Commission income: Commission income, net of licensor participations, is recognized when the underlying commission from the sale of the Portfolios or securing product development funding is earned. The Company recognizes commission income, net of licensor participations, at the time the sale of the Portfolios or product development funding arrangement becomes effective if the Portfolios holder has signed a non cancelable contract, has agreed to a fixed or determinable amount, has sold the rights to the buyer or obtained the funding from the financing institutions, and collectability of the full commission is reasonably assured. If the Company determines that collection of the full commission is not reasonably assured, the Company defers the revenue recognition and recognizes commission income at the time collection becomes reasonably assured, which is generally upon receipt of cash.


Net income ( loss) per common share


Net income (loss) per common share is computed pursuant to Statement of Financial Accounting Standards No. 128.  "Earnings per Share" ("SFAS No. 128").  Basic net loss per common share is computed by dividing net loss by the weighted average number of shares of common stock outstanding during the period. Diluted net loss per common share is computed by dividing net loss by the weighted average number of shares of common stock and potentially outstanding shares of common stock during each period. There were no potentially dilutive shares outstanding as of December 31, 2008 or 2007.


Recently Issued Accounting Pronouncements  


In June 2003, the Securities and Exchange Commission (“SEC”) adopted final rules under Section 404 of the Sarbanes-Oxley Act of 2002 (“Section 404”), as amended by SEC Release No. 33-8934 on June 26, 2008. Commencing with its annual report for the fiscal year ending September 30, 2010, the Company will be required to include a report of management on its internal control over financial reporting. The internal control report must include a statement


·

of management’s responsibility for establishing and maintaining adequate internal control over its financial reporting;


·

of management’s assessment of the effectiveness of its internal control over financial reporting as of year end; and


·

of the framework used by management to evaluate the effectiveness of the Company’s internal control over financial reporting.


Furthermore, in the following fiscal year, it is required to file the auditor’s attestation report separately on the Company’s internal control over financial reporting on whether it believes that the Company has maintained, in all material respects, effective internal control over financial reporting.



8






In December 2007, the FASB issued FASB Statement No. 141 (Revised 2007) “Business Combinations” (“SFAS No. 141(R)”), which requires the Company to record fair value estimates of contingent consideration and certain other potential liabilities during the original purchase price allocation, expense acquisition costs as incurred and does not permit certain restructuring activities previously allowed under Emerging Issues Task Force Issue No. 95-3 to be recorded as a component of purchase accounting.  SFAS No. 141(R) applies prospectively to business combinations for which the acquisition date is on or after the beginning of the first annual reporting period beginning on or after December 15, 2008, except for the presentation and disclosure requirements, which shall be applied retrospectively for all periods presented. The Company will adopt this standard at the beginning of the Company’s fiscal year ending October 31, 2009 for all prospective business acquisitions. The Company has not determined the effect that the adoption of SFAS No. 141(R) will have on the financial results of the Company.
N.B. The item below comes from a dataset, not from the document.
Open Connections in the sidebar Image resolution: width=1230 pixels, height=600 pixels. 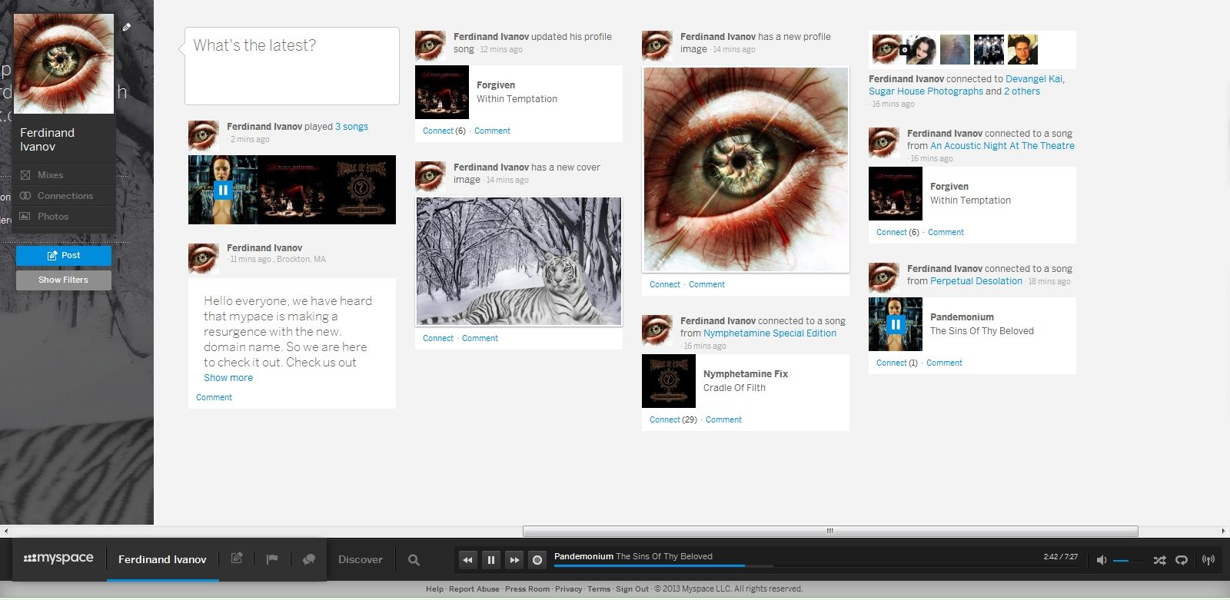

In December 2007, the FASB issued FASB Statement No. 160 “Non-controlling Interests in Consolidated Financial Statements - an amendment of ARB No. 51” (“SFAS No. 160”), which causes non-controlling interests in subsidiaries to be included in the equity section of the balance sheet.  SFAS No. 160 applies prospectively to business combinations for which the acquisition date is on or after the beginning of the first annual reporting period beginning on or after December 15, 2008, except for the presentation and disclosure requirements, which shall be applied retrospectively for all periods presented.  The Company will adopt this standard at the beginning of the Company’s fiscal year ending October 31, 2009 for all prospective business acquisitions.  The Company has not determined the effect that the adoption of SFAS No. 160 will have on the financial results of the Company.
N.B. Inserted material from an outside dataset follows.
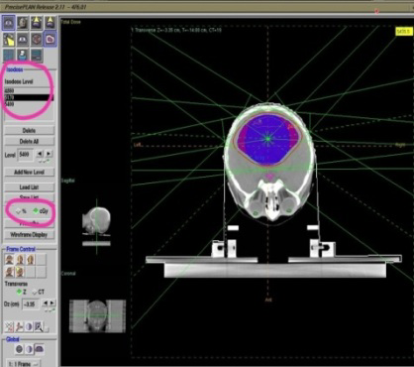Select the 5400 entry in isodose list
Image resolution: width=414 pixels, height=367 pixels.
[x=29, y=104]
In March 2008, the FASB issued FASB Statement No. 161 “Disclosures about Derivative Instruments and Hedging Activities an amendment of FASB Statement No. 133” (“SFAS No. 161”), which changes the disclosure requirements for derivative instruments and hedging activities.  Pursuant to SFAS No.161, Entities are required to provide enhanced disclosures about (a) how and why an entity uses derivative instruments, (b) how derivative instruments and related hedged items are accounted for under Statement 133 and its related interpretations, and (c) how derivative instruments and related hedged items affect an entity’s financial position, financial performance, and cash flows.  SFAS No. 161 is effective for financial statements issued for fiscal years and interim periods beginning after November 15, 2008 with early application encouraged. SFAS No. 161 encourages but does not require disclosures for earlier periods presented for comparative purposes at initial adoption.  In years after initial adoption, this Statement requires comparative disclosures only for periods subsequent to initial adoption.  The Company will adopt this standard at the beginning of the Company’s year ending December 31, 2008.  The Company does not expect the adoption of SFAS No. 161 to have a material impact on the financial results of the Company.
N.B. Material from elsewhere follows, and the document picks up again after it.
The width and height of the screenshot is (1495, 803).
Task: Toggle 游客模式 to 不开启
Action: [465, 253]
Management does not believe that any recently issued, but not yet effective accounting pronouncements, if adopted, would have a material effect on the accompanying financial statements.







9





ITEM 2


MANAGEMENT’S DISCUSSION AND ANALYSIS OF FINANCIAL CONDITION AND RESULTS OF OPERATIONS


Safe Harbor Statement under the Private Securities Litigation Reform Act of 1995


Information set forth herein contains "forward-looking statements" which can be identified by the use of forward-looking terminology such as "believes," "expects," "may,” “should" or "anticipates" or the negative thereof or other variations thereon or comparable terminology, or by discussions of strategy. No assurance can be given that the future results covered by the forward-looking statements will be achieved. The Company cautions readers that important factors may affect the Company’s actual results and could cause such results to differ materially from forward-looking statements made by or on behalf of the Company.  These factors include the Company’s lack of historically profitable operations, dependence on key personnel, the success of the Company’s business, ability to manage anticipated growth and other factors identified in the Company's filings with the Securities and Exchange Commission, press releases and/or other public communications.


Plan of Operation

  

The Company earned revenues of $50,000 in the quarter. The revenues were fees earned for successfully completing the sale of a patent portfolio, directed to a method of communications between unsecured parties over a network, which was completed on October 3, 2008.  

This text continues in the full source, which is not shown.